EXERCISE AIM: Go to the line holding "The width and height of the screenshot is (800, 410)." in the entries below and write out exactly every line down to and including the line holding "422). click(x=544, y=380)".

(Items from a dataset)

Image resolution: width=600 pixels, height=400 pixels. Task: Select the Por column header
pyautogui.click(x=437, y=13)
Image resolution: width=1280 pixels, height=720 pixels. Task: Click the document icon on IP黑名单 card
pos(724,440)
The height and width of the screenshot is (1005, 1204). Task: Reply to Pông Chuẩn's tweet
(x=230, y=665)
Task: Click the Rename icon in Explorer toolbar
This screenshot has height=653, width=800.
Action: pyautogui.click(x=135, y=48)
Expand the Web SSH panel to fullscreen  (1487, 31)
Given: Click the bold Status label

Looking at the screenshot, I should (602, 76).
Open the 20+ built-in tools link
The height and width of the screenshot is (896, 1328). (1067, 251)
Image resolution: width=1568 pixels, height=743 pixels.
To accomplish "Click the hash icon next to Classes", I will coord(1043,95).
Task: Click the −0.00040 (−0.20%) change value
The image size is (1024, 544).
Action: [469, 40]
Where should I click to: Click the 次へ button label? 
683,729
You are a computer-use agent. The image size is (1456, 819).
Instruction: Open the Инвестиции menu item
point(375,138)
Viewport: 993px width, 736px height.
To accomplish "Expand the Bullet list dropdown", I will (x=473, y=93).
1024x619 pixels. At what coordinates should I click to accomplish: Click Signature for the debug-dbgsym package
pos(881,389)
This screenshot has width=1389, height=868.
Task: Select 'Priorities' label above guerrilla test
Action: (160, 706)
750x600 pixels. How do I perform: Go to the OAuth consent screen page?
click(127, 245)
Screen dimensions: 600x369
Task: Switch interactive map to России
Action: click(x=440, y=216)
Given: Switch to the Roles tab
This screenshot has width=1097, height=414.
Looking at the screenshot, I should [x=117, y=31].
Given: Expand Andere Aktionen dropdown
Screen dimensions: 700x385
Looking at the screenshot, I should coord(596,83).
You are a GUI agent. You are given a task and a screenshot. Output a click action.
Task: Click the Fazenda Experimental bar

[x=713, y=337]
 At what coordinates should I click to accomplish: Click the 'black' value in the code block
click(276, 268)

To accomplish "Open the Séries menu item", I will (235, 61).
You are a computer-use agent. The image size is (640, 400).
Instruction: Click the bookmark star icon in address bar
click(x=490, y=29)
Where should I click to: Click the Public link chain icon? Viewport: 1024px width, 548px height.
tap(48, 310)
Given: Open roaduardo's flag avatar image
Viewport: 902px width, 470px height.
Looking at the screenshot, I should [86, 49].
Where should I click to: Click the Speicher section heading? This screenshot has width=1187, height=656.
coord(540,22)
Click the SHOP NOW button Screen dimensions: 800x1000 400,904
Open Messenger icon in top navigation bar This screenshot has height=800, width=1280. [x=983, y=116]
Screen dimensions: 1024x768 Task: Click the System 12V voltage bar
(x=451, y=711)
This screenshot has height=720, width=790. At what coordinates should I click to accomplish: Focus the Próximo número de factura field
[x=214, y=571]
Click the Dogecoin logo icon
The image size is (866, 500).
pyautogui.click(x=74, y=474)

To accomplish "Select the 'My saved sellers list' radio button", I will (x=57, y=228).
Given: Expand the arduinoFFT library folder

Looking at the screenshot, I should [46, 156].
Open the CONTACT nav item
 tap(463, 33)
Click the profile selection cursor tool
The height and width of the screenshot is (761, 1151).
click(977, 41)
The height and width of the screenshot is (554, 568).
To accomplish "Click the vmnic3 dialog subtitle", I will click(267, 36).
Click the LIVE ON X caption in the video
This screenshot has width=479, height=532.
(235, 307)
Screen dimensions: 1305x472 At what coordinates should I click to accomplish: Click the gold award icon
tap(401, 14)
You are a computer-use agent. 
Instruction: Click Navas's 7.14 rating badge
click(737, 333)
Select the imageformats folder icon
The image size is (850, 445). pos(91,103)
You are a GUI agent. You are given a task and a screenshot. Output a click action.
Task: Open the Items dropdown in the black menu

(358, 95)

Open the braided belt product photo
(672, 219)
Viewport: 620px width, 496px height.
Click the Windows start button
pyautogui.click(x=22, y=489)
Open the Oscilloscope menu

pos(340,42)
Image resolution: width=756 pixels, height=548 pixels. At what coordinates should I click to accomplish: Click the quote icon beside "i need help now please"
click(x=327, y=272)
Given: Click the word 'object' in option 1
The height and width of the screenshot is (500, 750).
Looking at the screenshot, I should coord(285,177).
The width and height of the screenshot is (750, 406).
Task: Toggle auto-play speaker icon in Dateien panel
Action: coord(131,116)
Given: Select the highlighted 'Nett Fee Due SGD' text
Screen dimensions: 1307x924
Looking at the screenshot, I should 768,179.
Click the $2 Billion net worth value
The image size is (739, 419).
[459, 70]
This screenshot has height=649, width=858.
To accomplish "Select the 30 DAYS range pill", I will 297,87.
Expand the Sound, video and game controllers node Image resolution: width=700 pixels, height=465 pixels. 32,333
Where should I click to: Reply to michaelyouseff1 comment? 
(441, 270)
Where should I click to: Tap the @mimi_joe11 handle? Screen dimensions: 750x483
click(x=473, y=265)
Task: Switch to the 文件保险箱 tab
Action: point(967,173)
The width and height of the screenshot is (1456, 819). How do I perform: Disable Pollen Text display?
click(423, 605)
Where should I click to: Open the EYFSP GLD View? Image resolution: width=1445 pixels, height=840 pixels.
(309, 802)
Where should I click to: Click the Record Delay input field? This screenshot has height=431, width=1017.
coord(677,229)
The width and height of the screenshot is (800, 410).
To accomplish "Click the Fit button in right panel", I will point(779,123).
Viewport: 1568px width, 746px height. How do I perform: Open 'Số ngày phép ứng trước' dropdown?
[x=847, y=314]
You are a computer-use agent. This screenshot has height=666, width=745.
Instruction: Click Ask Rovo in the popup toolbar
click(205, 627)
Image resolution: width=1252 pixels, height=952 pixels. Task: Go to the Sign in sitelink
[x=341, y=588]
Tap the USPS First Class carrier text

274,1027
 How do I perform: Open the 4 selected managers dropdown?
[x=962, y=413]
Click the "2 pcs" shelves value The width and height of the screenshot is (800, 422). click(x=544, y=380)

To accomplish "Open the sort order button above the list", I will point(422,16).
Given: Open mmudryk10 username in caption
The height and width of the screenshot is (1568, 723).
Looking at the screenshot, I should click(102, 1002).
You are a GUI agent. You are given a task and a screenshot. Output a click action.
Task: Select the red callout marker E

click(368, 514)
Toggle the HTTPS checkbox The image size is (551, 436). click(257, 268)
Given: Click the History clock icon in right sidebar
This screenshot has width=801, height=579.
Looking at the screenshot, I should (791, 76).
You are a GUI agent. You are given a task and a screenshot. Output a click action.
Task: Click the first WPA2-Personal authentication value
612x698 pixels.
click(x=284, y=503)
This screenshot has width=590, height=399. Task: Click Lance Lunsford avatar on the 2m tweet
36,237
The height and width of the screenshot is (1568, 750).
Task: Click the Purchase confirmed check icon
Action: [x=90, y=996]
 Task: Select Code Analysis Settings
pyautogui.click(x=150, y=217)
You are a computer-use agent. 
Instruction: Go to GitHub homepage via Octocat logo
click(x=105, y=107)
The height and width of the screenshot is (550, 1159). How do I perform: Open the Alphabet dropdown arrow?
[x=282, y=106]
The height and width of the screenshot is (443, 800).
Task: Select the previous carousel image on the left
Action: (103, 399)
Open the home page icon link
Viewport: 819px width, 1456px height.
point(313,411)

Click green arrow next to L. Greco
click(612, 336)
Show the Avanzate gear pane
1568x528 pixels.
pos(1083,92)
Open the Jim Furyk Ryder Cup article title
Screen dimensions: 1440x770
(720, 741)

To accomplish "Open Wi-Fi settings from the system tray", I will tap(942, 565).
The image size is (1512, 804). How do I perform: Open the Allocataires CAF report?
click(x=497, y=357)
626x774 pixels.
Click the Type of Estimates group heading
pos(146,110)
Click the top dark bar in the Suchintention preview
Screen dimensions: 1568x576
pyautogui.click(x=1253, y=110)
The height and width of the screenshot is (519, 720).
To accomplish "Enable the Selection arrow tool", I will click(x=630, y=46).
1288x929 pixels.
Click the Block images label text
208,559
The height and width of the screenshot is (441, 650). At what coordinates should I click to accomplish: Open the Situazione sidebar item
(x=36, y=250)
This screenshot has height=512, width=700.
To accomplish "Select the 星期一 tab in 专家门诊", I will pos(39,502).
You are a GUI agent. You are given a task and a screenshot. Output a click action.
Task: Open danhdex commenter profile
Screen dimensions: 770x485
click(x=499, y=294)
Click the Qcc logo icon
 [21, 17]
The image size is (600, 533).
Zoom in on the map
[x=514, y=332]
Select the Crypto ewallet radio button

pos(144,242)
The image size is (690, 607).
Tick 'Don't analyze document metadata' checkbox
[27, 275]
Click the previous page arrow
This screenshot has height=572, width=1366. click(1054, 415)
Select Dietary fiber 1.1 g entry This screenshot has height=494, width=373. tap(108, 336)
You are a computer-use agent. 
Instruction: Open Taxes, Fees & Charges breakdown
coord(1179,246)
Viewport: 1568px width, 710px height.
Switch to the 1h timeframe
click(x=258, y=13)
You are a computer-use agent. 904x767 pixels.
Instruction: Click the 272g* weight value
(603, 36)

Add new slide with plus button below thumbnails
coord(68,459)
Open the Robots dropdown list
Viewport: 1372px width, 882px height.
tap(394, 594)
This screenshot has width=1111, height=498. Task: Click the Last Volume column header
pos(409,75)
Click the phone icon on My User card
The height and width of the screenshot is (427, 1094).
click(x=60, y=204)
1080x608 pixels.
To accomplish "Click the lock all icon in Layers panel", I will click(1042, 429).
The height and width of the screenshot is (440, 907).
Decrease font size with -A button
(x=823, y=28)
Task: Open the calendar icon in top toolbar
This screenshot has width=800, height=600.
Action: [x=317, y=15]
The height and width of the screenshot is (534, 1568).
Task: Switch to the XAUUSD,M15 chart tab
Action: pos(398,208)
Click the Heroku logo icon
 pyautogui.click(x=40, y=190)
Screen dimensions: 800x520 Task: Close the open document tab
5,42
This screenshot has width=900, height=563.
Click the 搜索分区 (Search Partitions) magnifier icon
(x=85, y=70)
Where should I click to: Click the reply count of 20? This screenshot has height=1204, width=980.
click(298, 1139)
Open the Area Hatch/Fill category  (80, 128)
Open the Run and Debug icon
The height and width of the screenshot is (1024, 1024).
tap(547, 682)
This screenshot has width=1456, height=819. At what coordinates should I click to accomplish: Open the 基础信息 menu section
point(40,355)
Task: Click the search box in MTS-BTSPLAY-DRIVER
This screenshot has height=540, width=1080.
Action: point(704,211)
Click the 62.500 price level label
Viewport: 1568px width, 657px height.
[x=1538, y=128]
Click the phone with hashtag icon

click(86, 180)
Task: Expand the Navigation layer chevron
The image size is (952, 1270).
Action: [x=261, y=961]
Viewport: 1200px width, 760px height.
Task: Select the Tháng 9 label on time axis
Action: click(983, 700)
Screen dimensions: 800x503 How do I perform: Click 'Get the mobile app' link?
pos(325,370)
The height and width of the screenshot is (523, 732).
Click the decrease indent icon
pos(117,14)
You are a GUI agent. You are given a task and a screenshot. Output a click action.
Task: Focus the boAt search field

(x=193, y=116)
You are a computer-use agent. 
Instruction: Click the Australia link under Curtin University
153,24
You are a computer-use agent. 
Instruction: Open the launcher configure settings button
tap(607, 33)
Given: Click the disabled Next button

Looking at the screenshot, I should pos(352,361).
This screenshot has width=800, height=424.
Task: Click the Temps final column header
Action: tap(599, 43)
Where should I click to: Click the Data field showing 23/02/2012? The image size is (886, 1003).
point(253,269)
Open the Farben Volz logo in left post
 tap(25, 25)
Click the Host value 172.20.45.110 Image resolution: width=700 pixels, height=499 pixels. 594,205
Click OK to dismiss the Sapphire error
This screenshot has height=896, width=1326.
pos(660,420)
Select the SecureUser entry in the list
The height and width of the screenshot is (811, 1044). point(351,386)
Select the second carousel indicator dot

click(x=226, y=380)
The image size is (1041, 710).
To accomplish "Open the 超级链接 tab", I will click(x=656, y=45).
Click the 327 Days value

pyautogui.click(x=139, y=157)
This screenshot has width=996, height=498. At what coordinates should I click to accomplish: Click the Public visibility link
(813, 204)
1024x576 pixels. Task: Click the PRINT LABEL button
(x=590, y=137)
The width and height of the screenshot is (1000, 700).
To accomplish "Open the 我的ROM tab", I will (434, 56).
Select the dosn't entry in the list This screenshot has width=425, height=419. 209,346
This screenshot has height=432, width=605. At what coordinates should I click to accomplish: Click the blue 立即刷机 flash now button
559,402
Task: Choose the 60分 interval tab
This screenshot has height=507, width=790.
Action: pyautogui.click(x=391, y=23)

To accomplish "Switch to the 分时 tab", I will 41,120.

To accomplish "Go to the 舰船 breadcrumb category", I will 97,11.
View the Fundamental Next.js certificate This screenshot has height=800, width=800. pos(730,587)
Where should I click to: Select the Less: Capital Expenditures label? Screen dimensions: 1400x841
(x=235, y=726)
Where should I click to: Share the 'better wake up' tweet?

RESPONSE BELOW:
The width and height of the screenshot is (800, 410).
To accomplish "Click the Fit button in right panel", I will point(779,123).
Viewport: 1568px width, 746px height. How do I perform: Open 'Số ngày phép ứng trước' dropdown?
[x=847, y=314]
You are a computer-use agent. This screenshot has height=666, width=745.
Instruction: Click Ask Rovo in the popup toolbar
click(205, 627)
Image resolution: width=1252 pixels, height=952 pixels. Task: Go to the Sign in sitelink
[x=341, y=588]
Tap the USPS First Class carrier text

274,1027
 How do I perform: Open the 4 selected managers dropdown?
[x=962, y=413]
Click the "2 pcs" shelves value The width and height of the screenshot is (800, 422). click(x=544, y=380)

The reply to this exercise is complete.